En 1987, M. Ben Ali avait annoncé une plus grande liberté avec le multipartisme en Tunisie. Aujourd’hui, le spectre de l’Algérie voisin où l’ex-Front Islamique du Salut avait fini par se hisser au pouvoir, est brandi pour justifier toutes les restrictions de liberté d’expression du peuple tunisien.
Une opposition émiettée, exilée
Face au monopole du RCD (Rassemblement Constitutionnel Démocratique), le parti de M Ben Ali, l’opposition fait piètre figure. La situation devient simplement folklorique lorsque M. Mohamed Bouchiha, leader du PUP (Parti de l'Unité Populaire) et candidat aux présidentielles, appelle à voter pour un autre candidat : M. Ben Ali !
Incapables de prendre la parole librement sans risquer leur liberté, ou celle de leurs proches, les opposants au régime tunisien ont souvent choisi l’exile. Le 16 octobre, à Paris, le Comité pour le respect des libertés et des droits de l’Homme en Tunisie a rassemblé toute l’opposition tunisienne sans marginaliser les mouvements musulmans. Ce qui dénote d’une réelle volonté d’harmonisation de l’action. Mais le choix de Paris démontre aussi la volonté d’internationaliser la résistance à Tunis. Une disposition à laquelle M. Ben Ali s'est montré très sensible par le passé. Assez régulièrement en France, les partisans du régime tunisiens, ont tenté d’empêcher la tenue de réunions d’opposants considérées nuisibles à l’image de leur pays.
Dans son ensemble, l’opposition à Ben Ali considère que les élections de dimanche, sont 'un simulacre d'élections'. Elle a tenté sans succès de trouver un mode d’action coordonné à cette occasion. Certains ont opté pour le boycott des urnes. D’autres ont encouragé une participation citoyenne à l’image de M. Mohamed Ali Halouani, candidat de l’Initiative Démocratique considéré comme le seul vrai opposant à M. Ben Ali. MM. Mounir Beji et Mohamed Bouchiha étant considérés comme des ' opposants ' créés par le pouvoir pour entretenir l’apparence d’une vraie démocratie.

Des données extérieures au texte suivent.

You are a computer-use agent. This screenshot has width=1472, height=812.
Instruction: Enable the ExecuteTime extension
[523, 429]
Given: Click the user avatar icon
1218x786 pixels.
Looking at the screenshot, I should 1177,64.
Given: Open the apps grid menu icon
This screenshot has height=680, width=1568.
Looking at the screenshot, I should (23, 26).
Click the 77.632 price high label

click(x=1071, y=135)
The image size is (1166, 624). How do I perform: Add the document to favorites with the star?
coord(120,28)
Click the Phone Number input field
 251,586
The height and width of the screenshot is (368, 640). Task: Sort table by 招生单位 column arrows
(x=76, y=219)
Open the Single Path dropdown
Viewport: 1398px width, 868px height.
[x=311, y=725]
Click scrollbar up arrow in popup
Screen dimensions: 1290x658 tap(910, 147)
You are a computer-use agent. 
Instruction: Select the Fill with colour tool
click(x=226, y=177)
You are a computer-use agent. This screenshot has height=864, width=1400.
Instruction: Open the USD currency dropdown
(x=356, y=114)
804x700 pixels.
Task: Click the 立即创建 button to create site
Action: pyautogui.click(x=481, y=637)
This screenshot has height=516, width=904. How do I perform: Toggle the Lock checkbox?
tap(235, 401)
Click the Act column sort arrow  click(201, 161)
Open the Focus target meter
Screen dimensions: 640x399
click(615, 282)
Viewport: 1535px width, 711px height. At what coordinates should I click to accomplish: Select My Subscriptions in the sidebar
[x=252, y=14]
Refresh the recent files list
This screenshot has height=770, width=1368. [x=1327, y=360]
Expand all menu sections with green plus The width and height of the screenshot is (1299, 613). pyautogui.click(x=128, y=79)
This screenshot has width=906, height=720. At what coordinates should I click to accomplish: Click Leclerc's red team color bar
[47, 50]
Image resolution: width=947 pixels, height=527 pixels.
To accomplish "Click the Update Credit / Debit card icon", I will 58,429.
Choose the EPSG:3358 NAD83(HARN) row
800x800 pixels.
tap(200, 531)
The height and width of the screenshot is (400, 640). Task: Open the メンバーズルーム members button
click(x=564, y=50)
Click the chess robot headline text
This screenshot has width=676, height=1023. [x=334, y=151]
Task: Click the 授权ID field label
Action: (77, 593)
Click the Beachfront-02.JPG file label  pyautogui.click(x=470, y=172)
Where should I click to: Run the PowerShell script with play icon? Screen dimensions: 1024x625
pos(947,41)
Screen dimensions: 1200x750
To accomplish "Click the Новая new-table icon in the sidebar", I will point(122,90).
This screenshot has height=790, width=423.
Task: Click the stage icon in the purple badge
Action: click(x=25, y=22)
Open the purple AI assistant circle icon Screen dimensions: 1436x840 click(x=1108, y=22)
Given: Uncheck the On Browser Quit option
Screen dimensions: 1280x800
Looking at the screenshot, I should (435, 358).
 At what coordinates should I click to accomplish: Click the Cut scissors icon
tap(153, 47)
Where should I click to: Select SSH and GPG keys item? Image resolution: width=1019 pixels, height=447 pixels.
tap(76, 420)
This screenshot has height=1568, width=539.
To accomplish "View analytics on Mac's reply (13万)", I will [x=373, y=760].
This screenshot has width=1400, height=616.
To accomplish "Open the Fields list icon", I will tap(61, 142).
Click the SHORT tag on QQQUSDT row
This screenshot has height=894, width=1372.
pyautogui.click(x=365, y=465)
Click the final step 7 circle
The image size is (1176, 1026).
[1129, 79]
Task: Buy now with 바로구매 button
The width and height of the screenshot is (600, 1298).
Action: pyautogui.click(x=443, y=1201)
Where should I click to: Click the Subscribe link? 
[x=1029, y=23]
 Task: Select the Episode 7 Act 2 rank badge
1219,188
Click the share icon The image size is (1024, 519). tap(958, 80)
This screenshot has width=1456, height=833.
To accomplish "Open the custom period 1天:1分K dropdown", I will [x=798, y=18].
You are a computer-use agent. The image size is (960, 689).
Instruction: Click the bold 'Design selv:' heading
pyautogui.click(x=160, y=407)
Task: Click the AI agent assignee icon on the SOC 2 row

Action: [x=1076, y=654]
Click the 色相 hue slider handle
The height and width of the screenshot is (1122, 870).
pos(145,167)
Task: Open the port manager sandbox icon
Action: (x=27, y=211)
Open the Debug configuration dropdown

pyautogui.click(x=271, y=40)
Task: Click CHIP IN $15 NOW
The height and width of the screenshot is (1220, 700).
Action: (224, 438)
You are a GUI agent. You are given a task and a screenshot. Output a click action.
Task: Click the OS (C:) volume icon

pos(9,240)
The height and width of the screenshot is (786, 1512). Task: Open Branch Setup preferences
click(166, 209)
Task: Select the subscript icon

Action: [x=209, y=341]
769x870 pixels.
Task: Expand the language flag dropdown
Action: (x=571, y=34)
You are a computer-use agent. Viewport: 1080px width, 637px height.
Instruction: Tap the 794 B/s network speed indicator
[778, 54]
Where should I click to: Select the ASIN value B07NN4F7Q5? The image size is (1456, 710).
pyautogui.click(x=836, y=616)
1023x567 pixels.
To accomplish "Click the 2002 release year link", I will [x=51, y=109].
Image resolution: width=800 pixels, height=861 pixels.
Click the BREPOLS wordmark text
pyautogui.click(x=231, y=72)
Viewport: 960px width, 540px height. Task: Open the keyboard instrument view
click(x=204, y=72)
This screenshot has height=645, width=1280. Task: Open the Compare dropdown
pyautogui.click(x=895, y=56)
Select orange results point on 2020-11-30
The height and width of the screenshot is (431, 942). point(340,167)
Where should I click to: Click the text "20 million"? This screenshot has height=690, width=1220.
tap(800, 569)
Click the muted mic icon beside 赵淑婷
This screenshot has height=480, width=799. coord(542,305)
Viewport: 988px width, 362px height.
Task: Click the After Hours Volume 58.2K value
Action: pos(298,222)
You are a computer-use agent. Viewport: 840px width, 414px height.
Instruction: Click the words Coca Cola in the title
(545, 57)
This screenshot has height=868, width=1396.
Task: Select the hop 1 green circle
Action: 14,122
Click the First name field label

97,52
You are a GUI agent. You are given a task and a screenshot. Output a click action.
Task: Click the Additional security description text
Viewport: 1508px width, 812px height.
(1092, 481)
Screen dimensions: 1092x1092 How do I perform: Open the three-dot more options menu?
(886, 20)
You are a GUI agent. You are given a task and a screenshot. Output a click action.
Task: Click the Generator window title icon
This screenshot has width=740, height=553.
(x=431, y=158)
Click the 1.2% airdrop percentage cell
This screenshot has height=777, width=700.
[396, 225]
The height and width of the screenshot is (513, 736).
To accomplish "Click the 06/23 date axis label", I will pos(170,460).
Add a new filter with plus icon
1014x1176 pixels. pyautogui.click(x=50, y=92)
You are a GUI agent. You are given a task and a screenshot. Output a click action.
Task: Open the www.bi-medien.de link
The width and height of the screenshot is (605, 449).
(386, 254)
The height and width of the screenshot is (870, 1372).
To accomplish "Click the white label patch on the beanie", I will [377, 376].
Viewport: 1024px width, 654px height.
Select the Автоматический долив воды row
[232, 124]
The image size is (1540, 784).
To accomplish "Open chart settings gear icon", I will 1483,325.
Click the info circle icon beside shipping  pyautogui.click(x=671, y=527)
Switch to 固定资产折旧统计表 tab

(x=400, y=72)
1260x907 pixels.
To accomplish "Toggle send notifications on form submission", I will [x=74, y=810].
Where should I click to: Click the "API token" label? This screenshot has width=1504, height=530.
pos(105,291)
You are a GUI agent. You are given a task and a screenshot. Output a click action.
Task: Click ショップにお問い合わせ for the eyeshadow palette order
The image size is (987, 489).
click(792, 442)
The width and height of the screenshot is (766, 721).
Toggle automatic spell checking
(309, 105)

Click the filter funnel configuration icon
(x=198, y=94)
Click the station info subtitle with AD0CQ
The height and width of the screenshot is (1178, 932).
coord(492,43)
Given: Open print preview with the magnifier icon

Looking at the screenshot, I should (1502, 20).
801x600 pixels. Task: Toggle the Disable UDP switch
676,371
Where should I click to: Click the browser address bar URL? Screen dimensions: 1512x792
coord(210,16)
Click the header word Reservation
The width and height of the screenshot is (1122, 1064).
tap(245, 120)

Selon les chiffres officiels, le taux de participation fut de 86,31 % sur les 13 000 bureaux ouverts dans les 26 circonscriptions électorales. Le RCD au pouvoir a raflé 152 sièges de députés sur les 189 du Parlement. Pourtant, aussi inhabituel que cela paraisse, avec 94,48% de voix, le président Ben Ali perd malgré tout 4,96 % de ses voix. En 1999, il avait en effet obtenu 99,44%.